- Collected data entries:
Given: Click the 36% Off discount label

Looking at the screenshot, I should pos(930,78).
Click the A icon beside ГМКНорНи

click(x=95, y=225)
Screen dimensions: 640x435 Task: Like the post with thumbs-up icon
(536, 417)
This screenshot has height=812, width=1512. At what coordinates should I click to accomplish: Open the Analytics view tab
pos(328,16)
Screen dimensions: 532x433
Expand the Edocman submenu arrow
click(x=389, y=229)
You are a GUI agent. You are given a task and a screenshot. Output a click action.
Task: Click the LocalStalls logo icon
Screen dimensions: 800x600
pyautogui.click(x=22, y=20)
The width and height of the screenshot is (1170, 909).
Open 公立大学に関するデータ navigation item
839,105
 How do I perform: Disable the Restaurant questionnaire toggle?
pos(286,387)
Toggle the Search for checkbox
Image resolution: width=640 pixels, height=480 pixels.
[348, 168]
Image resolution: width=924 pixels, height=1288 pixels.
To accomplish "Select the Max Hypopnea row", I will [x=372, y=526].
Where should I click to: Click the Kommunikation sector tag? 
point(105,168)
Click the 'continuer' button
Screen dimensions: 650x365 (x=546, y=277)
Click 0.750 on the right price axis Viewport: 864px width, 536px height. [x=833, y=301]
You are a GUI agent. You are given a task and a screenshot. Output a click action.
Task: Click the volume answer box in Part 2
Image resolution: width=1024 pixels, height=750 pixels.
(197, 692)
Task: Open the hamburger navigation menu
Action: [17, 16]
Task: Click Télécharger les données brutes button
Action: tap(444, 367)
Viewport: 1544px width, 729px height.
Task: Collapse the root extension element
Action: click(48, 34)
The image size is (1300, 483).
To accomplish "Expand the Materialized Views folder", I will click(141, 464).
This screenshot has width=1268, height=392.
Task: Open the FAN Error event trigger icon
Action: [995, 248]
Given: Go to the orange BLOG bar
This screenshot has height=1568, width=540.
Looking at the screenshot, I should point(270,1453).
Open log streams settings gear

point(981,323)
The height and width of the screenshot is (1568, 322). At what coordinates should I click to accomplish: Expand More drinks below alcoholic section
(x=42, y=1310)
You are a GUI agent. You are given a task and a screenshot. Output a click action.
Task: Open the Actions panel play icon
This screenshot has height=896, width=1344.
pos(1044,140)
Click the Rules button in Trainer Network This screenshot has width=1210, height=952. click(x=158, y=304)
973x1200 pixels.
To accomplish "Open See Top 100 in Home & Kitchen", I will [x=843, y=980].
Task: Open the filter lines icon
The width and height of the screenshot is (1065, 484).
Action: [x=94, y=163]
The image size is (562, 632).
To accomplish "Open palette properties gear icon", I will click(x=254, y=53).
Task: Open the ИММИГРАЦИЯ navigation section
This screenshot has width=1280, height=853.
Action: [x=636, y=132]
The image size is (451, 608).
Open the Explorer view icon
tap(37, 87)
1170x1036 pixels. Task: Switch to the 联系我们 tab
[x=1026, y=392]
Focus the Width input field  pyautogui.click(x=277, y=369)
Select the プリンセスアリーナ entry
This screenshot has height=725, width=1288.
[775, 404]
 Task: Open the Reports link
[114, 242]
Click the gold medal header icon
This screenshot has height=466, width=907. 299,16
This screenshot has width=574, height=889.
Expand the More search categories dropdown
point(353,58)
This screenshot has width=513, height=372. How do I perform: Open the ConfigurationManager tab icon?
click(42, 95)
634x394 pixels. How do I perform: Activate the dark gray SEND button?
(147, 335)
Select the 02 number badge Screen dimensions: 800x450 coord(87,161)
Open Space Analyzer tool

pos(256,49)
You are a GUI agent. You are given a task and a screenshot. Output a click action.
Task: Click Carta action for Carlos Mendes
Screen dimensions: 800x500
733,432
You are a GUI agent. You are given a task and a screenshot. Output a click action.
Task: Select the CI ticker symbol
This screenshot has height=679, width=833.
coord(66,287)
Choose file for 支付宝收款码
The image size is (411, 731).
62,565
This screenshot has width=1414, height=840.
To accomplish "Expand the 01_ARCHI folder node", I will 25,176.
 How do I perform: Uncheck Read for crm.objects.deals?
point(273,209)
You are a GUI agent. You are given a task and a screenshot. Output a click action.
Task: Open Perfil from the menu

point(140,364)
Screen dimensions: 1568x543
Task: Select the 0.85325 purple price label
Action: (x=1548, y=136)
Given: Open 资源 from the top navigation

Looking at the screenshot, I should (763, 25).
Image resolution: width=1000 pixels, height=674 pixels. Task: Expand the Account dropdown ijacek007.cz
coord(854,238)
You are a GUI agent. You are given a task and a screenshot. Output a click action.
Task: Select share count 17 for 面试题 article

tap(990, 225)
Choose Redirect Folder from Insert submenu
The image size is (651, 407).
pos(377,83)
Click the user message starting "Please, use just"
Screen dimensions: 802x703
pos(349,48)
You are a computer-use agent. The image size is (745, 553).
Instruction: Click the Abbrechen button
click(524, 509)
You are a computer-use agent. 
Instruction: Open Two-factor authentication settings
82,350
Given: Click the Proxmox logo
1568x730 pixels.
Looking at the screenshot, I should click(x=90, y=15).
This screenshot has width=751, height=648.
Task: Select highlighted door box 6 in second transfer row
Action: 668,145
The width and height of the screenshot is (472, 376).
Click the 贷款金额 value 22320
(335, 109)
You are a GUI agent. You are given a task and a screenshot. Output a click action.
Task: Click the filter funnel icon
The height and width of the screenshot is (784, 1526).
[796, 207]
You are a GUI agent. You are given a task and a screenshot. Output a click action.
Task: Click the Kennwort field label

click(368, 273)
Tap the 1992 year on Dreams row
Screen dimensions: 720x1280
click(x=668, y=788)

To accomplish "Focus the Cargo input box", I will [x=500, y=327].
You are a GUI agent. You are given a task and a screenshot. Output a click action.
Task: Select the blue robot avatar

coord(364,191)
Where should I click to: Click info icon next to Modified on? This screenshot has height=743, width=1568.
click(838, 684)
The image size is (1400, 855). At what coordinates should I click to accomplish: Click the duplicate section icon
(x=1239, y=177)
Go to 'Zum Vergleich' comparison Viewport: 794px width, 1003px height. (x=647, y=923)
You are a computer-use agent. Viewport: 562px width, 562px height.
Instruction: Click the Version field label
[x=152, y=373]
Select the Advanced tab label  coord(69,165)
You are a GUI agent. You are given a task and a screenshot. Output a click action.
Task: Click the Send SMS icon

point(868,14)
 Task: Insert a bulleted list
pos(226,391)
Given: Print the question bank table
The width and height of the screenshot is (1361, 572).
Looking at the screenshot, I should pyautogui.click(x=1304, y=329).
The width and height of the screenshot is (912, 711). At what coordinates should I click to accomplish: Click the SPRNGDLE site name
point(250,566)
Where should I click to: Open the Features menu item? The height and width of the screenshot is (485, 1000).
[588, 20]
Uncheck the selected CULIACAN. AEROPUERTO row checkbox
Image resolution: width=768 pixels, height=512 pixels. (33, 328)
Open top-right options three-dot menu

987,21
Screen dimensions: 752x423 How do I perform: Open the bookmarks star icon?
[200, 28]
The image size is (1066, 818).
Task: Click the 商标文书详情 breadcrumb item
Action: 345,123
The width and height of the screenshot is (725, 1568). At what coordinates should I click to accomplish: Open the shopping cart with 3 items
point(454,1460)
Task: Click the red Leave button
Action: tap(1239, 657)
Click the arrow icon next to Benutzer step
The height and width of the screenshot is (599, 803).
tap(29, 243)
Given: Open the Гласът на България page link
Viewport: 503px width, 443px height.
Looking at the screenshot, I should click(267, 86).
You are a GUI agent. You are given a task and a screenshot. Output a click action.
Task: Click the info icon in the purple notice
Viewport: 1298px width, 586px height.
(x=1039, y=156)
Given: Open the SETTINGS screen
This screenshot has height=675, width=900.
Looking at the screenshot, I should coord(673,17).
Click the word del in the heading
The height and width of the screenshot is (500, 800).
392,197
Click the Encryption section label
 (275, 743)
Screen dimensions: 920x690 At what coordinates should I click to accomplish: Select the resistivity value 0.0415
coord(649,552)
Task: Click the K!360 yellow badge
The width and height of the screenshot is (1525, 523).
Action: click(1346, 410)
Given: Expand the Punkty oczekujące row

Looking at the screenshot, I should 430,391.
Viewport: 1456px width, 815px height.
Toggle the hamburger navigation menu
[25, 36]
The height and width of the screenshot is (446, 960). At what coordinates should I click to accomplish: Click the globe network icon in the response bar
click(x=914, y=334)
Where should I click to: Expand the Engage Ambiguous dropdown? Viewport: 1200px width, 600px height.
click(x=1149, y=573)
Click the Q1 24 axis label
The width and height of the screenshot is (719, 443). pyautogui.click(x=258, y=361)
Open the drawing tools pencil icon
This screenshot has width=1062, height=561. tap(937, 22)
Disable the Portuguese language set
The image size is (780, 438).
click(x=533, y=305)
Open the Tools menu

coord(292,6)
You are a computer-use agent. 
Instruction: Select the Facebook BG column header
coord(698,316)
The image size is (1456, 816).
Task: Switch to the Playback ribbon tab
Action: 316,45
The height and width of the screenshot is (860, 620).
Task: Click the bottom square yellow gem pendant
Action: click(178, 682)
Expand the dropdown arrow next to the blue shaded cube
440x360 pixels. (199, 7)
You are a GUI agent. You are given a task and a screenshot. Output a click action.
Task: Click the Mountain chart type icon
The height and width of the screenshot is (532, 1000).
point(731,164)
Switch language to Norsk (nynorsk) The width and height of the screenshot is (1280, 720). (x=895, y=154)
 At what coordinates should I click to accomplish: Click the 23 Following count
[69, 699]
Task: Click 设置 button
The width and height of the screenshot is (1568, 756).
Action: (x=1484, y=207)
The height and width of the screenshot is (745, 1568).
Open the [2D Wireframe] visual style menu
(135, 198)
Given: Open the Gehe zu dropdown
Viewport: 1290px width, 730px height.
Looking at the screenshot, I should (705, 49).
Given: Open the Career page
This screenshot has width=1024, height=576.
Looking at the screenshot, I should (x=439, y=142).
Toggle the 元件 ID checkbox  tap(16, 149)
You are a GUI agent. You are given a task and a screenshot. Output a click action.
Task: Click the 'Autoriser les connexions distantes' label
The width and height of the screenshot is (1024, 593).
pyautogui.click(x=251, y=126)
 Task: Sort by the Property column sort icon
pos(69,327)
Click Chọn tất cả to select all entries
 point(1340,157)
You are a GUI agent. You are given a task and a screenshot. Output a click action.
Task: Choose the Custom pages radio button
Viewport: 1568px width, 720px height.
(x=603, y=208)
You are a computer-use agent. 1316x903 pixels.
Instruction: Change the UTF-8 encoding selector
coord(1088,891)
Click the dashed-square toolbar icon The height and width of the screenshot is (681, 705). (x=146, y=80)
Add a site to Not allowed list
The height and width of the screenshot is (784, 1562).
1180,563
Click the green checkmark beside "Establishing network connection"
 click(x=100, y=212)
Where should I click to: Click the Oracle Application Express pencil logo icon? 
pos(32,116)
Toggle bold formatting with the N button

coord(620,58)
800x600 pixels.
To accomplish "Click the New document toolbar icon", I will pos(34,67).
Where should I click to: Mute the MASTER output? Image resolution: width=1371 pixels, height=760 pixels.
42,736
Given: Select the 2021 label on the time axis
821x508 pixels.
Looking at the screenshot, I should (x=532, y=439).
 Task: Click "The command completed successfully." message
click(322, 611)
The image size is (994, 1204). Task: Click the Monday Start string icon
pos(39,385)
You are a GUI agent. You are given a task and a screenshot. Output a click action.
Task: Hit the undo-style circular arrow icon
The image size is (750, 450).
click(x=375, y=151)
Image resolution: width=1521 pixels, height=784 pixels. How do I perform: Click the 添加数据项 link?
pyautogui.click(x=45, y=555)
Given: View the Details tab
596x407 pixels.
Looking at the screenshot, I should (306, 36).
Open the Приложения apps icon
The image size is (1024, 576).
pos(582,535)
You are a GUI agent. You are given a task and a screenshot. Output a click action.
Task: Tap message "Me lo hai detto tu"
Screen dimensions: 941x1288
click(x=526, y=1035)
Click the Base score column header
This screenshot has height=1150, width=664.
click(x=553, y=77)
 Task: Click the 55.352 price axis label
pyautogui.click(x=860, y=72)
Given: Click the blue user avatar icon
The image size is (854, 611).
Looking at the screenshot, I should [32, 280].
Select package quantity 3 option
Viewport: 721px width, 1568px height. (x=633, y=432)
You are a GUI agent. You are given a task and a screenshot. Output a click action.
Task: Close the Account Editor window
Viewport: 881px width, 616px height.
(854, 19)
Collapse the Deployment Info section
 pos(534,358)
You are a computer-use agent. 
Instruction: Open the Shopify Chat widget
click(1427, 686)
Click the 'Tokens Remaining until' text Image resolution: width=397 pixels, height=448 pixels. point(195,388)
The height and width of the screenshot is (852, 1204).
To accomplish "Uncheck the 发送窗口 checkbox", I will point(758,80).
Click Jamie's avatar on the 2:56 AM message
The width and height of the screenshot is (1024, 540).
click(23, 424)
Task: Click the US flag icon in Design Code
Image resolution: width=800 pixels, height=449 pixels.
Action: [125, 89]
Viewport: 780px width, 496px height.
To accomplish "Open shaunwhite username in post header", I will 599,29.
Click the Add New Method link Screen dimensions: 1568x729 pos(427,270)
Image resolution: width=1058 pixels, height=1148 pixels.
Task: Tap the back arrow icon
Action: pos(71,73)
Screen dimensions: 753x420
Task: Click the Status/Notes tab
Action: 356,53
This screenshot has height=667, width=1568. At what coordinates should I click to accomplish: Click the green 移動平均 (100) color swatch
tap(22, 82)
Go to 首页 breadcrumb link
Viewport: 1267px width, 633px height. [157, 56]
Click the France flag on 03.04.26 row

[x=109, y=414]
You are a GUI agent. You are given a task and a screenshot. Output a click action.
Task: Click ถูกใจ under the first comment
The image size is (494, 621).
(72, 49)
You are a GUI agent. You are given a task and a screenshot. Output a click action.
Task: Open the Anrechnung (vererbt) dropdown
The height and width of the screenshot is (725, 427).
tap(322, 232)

- Work item: Among the entries, copy every line containing the word "language".

- Reply:
Disable the Portuguese language set
Switch language to Norsk (nynorsk) The width and height of the screenshot is (1280, 720). (x=895, y=154)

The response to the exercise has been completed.